Наутро вся деревня знала, что вернулся с войны Иван Хохол и прогнал Палагиного примака.

Понятно, что и до Зазыбы сразу дошла эта новость. «А почему бы нам не взять кузнеца к себе?» — прикинул он и сразу же поделился своим расчётом с домашними. «Дак, — растерялась сперва от его слов Марфа, а затем чисто по-женски рассудила: — А что ему делать тута с вами? И каково это будет, ежели соберутся три мужика в доме? Вон сколько дворов в деревне стоит без мужика. Ежели по мне, дак нехай бы он сразу шёл на постой к кому-нибудь. Без этого теперя ему все равно не прожить. Хата нужна, что с той кузни? Это покуда не задуло-замело, дак…» — «Ну, а если опять кто вот так, как Хохол, нагрянет?» — с укором поглядел на жену Зазыба. «А нашто ему идти к той, что замужем? И Палага неладно сделала, что повела его к себе, когда свой где-то, неважно где — на войне или в плену. Муж есть муж, только бы живой остался. А где он — какая разница. Я её тоже не хвалю и тогда не хвалила». — «Дак разве ж она для этого привела себе мужика? — обозлился Зазыба. — Первое, они совсем не в тех годах, второе…» — «Пускай неровня и пускай не для этого, как ты говоришь, брала мужика из лагеря, — азартно трясла головой Марфа. — Самой надо было соображать, что муж ещё живой. Хоть для виду, а надо. Не всех же поубивало, хоть и нет их пока?» — «Конечно, твоё слово верное, — в нерешительности почесал кончик носа Зазыба. — Но ведь человека как можно скорей надо устроить. Сама же говоришь, что по солдаткам неладно шляться, значит, у нас…» — «И не обязательно у нас, — снова заперечила мужу Марфа. — И не обязательно к солдаткам. Есть же в деревне и безмужние. Взять хотя бы Ганну Карпилову». Зазыба задумался.

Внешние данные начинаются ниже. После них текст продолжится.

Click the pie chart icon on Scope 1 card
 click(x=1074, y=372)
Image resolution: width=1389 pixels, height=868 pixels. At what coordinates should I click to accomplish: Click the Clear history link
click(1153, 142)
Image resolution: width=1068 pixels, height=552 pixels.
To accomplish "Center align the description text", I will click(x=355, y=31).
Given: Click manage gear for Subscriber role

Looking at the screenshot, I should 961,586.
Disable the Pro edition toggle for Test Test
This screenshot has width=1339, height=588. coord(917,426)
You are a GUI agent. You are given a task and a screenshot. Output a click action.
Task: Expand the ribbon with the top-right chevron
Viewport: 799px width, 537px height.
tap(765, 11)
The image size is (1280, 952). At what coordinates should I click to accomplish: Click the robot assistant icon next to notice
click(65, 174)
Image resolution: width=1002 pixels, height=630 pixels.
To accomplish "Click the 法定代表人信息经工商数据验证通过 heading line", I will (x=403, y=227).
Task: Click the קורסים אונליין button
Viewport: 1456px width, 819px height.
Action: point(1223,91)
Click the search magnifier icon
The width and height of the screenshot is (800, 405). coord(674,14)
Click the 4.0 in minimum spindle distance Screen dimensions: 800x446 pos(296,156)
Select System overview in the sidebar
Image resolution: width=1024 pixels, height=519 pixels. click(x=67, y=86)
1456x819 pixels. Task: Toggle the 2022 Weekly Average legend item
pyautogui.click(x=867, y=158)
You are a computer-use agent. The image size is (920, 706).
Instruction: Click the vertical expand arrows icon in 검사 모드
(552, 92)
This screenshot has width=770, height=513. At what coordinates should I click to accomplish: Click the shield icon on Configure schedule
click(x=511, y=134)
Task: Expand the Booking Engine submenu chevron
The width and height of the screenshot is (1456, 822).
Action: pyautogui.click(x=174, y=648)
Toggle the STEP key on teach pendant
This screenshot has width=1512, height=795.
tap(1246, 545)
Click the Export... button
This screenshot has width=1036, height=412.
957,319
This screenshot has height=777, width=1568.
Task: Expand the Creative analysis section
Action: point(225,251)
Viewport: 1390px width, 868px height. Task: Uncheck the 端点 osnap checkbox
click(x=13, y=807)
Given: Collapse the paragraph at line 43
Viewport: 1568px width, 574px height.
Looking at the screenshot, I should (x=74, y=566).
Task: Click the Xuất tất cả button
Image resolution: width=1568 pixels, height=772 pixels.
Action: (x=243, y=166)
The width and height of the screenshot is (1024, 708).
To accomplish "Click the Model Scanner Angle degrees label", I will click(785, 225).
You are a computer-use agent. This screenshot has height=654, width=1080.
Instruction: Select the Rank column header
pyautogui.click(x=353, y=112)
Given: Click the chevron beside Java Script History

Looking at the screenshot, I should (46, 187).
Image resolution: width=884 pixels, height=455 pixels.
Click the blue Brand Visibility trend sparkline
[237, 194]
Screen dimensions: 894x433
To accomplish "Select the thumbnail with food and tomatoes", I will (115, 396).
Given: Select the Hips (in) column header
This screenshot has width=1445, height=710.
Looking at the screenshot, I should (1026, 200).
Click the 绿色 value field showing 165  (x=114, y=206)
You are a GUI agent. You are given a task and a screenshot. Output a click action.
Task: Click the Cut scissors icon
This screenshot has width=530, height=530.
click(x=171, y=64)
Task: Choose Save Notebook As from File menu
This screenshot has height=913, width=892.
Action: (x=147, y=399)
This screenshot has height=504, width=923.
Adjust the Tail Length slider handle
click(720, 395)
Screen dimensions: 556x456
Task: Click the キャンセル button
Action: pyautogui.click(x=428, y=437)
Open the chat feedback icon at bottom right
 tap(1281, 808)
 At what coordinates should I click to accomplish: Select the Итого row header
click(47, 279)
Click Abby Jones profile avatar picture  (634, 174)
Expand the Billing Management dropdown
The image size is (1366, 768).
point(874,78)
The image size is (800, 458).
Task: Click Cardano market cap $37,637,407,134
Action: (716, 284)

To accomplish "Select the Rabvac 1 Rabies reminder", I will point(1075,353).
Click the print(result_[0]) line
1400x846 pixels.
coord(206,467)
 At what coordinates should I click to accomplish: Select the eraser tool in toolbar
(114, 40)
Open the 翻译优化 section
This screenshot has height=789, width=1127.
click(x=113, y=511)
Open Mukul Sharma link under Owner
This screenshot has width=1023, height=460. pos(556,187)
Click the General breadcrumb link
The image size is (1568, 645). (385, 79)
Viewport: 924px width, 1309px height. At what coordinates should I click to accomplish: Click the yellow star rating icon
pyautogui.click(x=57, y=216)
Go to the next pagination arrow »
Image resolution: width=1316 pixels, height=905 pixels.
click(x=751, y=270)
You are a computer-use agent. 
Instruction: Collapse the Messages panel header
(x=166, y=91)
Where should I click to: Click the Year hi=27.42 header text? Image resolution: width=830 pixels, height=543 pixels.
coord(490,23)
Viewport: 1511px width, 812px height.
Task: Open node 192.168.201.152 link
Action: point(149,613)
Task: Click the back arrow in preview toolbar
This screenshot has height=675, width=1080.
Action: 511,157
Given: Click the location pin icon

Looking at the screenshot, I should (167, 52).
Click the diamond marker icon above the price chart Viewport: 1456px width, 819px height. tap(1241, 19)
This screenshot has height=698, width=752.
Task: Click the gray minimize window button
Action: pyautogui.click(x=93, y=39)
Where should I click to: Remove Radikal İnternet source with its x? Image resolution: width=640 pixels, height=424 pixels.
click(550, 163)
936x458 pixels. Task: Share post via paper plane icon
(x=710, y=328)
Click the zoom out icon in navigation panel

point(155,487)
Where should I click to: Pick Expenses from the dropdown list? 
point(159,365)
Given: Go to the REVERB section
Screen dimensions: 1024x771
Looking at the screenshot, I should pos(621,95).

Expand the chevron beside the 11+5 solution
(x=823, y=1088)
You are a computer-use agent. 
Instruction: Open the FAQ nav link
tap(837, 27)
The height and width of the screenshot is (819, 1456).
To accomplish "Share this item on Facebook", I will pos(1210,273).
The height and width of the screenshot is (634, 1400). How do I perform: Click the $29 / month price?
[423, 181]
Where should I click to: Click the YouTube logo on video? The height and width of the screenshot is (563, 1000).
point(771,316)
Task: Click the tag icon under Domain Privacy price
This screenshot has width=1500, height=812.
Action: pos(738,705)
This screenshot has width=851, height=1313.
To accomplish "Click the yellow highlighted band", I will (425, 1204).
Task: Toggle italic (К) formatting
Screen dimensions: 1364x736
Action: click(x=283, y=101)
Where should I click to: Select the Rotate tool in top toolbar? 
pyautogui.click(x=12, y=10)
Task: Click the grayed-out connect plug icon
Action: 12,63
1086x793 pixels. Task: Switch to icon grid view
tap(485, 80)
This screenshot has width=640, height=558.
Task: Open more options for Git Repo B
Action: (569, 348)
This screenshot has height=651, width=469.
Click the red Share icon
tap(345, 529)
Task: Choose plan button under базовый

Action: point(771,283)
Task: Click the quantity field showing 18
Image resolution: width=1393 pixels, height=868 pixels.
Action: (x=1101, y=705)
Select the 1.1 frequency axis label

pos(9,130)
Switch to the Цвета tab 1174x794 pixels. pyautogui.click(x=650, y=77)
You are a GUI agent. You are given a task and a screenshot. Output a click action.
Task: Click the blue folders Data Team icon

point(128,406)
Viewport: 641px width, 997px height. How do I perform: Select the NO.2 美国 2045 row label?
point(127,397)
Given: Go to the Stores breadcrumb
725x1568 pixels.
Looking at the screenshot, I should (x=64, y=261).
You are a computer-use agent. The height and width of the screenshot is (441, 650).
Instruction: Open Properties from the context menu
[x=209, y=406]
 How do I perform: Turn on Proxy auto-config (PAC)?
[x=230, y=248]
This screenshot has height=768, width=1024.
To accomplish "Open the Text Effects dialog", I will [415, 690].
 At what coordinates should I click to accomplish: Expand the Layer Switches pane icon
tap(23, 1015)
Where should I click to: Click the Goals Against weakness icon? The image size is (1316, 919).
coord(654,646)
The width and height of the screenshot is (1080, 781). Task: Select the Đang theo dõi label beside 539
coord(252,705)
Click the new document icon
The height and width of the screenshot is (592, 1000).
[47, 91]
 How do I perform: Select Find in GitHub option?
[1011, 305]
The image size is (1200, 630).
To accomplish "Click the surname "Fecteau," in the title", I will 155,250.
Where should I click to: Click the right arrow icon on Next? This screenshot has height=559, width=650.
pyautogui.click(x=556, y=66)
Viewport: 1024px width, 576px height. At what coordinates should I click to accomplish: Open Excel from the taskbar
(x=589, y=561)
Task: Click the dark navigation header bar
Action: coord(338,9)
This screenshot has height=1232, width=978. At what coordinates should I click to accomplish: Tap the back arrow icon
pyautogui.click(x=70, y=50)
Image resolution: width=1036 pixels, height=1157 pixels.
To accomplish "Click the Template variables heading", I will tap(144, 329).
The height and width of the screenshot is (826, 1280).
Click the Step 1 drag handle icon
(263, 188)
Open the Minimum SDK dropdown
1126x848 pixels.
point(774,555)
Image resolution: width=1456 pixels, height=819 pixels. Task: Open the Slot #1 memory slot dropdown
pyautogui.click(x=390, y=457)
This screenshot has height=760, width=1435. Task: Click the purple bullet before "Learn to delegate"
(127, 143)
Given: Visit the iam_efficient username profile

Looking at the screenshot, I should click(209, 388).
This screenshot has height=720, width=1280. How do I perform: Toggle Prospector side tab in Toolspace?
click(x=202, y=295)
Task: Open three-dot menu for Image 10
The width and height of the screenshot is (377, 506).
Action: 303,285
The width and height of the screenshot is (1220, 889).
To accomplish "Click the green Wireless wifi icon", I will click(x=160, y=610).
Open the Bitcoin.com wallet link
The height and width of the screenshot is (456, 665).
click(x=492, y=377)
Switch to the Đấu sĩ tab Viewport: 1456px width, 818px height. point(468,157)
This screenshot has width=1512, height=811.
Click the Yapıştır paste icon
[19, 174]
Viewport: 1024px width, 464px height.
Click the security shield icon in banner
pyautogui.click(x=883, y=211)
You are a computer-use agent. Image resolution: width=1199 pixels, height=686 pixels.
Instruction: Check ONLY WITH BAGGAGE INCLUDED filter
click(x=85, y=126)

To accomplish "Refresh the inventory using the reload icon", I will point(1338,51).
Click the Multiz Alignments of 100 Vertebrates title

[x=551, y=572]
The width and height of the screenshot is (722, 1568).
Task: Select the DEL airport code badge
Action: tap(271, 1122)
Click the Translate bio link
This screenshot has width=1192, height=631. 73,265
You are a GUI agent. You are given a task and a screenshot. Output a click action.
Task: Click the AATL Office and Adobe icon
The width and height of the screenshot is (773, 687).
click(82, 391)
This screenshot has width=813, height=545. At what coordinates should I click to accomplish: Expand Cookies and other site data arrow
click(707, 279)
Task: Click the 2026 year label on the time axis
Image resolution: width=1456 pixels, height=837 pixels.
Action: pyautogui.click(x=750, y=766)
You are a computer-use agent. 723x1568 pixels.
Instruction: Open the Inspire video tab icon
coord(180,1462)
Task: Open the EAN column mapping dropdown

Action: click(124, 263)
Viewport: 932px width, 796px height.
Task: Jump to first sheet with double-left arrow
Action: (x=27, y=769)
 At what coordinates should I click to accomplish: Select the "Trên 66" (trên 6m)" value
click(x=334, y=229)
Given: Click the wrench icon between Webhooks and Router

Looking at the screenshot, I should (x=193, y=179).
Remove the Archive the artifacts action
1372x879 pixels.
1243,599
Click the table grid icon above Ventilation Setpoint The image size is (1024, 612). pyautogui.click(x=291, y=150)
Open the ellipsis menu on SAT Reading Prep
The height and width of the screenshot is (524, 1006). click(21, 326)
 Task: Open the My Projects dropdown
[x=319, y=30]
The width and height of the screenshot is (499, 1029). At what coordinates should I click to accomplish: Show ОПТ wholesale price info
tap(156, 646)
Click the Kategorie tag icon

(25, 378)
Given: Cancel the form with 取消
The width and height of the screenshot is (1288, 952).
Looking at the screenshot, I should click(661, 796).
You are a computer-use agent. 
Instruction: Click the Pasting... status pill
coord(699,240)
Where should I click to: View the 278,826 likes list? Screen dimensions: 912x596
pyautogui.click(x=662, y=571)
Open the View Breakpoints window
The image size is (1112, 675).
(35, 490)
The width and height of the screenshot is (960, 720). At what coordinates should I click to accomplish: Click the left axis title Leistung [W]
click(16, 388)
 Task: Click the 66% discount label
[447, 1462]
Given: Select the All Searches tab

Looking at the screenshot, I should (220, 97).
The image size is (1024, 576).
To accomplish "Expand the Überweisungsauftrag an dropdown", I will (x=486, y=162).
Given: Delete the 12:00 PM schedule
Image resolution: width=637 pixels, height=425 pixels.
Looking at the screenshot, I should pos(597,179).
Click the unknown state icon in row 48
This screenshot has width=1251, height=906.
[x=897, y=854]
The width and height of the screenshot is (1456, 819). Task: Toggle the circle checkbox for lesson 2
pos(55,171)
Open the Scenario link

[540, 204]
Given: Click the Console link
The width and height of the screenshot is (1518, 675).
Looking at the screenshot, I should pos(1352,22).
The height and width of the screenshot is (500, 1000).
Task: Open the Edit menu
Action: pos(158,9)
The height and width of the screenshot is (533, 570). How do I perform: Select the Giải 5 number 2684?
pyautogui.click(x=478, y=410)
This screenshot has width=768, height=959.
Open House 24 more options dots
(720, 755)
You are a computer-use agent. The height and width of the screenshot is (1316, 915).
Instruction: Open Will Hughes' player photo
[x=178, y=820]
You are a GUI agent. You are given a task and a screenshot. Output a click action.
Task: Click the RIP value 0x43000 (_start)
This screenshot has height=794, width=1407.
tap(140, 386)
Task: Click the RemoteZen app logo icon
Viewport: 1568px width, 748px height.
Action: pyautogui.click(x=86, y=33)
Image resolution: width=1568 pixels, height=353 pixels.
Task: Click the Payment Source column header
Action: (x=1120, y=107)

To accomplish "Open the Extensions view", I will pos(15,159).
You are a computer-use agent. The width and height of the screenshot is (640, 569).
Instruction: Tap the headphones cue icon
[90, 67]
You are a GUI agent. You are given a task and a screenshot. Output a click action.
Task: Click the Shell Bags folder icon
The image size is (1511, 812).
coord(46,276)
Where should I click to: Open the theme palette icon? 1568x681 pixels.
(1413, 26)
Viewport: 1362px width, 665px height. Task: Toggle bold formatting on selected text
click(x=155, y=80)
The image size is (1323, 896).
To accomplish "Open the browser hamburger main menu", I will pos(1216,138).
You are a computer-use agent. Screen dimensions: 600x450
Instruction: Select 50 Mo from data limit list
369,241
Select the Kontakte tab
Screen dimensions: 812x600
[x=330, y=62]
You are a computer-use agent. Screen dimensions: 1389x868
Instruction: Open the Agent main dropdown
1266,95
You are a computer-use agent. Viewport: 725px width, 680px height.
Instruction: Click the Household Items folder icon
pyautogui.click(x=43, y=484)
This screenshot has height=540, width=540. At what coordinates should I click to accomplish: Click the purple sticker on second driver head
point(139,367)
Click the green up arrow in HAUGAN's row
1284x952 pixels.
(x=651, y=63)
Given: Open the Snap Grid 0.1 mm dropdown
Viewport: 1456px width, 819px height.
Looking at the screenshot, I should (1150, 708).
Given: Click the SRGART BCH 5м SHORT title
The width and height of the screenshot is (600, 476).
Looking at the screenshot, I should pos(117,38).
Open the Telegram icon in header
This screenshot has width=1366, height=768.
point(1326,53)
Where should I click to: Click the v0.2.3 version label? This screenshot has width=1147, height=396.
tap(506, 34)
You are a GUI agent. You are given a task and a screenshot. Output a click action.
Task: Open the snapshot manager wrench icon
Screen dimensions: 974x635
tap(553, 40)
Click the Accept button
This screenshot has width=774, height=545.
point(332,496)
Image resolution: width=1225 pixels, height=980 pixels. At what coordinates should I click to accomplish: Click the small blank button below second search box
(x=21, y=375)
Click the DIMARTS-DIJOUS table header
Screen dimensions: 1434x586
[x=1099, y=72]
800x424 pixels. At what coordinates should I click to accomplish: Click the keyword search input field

«На этой Ганне у нас будто свет клином сошёлся!…» — с сокрушением сказал он немного погодя. «Ну, тогда делай как знаешь, — махнула рукой Марфа. — Вам подсказываешь по-человечески, а вы все наперекор, все вас подмывает…» Зазыба поморщился, но пересилил обиду и весело сказал жене: «Что ж нас теперь подмывает? Нам бы только… Одним словом, сводником я быть не собираюсь, а человеку, пока что к чему, пока разберётся, куда ему пристать, к чьему порогу податься, помочь надо. И ничего другого не вижу на сегодняшний день, как позвать к нам». Так он и сделал, чем все-таки опечалил свою хозяйку, потому что не подозревал, что Марфа неспроста настаивала свести кузнеца с Ганной Карпиловой: она оберегала таким образом сына, Масея, боясь, как бы «соломенная вдова» не взялась за того по-настоящему — от матери не укрылось, что Масей не раз и не два уже наведывался на се двор. Когда же Денис Евменович дознался об этом, он понял, почему Масей в утреннем разговоре не взял ни отцовой, ни материной стороны, а попросту молчал. Но вышло так, как хотела Зазыбова Марфа. Андрей Марухин, которого привёл из кузни Денис Евменович, прожил у Зазыб недели полторы. В ту пору как раз молотили на гумнах хлеб. Ганна Карпилова тоже принялась за это дело, благо что её полосу в Поддубище Чубарев пожар ночью совсем не тронул, и одних ржаных снопов хватило теперь на целый овин. Ну, а поскольку без мужских рук с молотьбой было не справиться, она попросила подмоги у Зазыб — отца и сына. Андрей ради такого случая тоже запер кузню и напросился поработать на току. «Все-таки я механизатор широкого профиля, — похвастался он. — Хоть и не цепом, однако же помолотил немало разного хлеба. Бывало, дни и ночи напролёт по колхозным токам приходилось пыль глотать да мешки бабам подносить». — «А теперя вот Ганне пособишь, — сказала очень довольная Марфа Давыдовна. — Да и…» Но увидев, как свёл над переносьем брови Денис Евменович, спохватилась.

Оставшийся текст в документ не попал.